HOW TO COMPLETE THIS TASK: Transcribe exactly the line containing "2436x1512 pixels." and the remaining lines of the listing below, through the very last.

DATA:
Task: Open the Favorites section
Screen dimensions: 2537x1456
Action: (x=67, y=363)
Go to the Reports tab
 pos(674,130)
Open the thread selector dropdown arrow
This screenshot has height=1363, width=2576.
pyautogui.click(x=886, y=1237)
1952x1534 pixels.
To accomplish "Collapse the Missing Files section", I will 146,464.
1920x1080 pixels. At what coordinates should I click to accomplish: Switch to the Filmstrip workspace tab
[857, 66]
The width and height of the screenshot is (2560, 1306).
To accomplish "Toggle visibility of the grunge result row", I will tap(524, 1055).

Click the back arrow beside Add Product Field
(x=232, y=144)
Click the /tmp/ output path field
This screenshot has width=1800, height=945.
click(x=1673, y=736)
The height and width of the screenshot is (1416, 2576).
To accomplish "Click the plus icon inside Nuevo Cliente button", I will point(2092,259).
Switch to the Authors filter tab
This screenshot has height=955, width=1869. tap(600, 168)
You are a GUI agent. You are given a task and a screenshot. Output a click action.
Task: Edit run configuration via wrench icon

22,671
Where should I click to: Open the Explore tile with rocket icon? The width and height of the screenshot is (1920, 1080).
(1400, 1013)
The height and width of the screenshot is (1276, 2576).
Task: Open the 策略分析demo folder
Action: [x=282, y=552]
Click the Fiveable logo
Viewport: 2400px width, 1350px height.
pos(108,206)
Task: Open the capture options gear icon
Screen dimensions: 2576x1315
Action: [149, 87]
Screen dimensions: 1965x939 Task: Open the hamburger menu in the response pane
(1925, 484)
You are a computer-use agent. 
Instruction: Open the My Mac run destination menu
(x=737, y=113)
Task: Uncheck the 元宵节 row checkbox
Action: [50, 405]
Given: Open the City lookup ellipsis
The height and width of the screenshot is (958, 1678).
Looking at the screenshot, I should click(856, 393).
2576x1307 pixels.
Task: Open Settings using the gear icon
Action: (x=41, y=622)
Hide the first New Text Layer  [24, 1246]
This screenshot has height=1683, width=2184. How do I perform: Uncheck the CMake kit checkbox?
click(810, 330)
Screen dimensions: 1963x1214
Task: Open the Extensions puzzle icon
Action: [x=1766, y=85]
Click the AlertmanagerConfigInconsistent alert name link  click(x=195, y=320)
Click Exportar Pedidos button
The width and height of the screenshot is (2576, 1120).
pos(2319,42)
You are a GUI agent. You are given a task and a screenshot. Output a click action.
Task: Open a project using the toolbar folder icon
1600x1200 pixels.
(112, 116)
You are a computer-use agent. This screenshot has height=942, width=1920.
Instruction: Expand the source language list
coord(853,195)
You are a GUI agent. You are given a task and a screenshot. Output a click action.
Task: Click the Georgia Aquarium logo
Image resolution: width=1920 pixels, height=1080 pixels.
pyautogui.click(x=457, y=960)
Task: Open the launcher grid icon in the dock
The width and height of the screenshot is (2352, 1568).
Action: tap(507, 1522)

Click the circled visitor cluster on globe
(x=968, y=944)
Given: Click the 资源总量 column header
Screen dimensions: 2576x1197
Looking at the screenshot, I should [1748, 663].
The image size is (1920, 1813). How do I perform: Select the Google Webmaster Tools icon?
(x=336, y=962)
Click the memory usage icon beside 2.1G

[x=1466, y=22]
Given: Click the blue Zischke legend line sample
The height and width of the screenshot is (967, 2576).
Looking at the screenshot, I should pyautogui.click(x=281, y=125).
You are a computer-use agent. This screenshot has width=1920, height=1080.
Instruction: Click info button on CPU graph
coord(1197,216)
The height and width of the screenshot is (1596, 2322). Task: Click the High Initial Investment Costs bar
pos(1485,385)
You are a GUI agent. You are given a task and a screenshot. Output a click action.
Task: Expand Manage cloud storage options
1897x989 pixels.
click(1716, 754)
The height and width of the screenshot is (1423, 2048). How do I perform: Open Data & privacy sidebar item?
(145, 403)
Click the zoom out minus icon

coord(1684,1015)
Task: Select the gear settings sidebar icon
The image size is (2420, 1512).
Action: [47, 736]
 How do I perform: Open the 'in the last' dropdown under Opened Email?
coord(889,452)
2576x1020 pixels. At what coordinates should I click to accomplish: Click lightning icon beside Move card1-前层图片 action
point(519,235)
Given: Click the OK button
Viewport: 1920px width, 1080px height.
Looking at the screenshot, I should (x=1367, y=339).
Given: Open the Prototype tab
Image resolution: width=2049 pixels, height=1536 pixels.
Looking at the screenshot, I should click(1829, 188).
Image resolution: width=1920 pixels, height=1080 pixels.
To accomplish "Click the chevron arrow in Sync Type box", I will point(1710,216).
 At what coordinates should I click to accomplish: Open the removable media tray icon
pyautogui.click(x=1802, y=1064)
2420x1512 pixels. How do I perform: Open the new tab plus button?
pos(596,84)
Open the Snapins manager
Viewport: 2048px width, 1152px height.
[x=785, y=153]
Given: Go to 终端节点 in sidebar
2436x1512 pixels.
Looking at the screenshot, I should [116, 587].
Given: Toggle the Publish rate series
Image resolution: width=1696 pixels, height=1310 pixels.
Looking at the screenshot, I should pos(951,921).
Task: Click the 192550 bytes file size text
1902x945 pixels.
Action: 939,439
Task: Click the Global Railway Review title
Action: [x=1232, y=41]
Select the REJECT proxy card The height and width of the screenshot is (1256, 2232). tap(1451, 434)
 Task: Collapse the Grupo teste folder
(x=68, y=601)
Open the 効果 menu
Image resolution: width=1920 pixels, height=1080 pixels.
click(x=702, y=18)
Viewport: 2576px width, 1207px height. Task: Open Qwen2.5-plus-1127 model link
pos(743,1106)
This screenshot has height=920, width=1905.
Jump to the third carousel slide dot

RESULT OF THIS EXERCISE:
2436x1512 pixels.
Looking at the screenshot, I should [116, 587].
Given: Toggle the Publish rate series
Image resolution: width=1696 pixels, height=1310 pixels.
Looking at the screenshot, I should pos(951,921).
Task: Click the 192550 bytes file size text
1902x945 pixels.
Action: 939,439
Task: Click the Global Railway Review title
Action: [x=1232, y=41]
Select the REJECT proxy card The height and width of the screenshot is (1256, 2232). tap(1451, 434)
 Task: Collapse the Grupo teste folder
(x=68, y=601)
Open the 効果 menu
Image resolution: width=1920 pixels, height=1080 pixels.
click(x=702, y=18)
Viewport: 2576px width, 1207px height. Task: Open Qwen2.5-plus-1127 model link
pos(743,1106)
This screenshot has height=920, width=1905.
Jump to the third carousel slide dot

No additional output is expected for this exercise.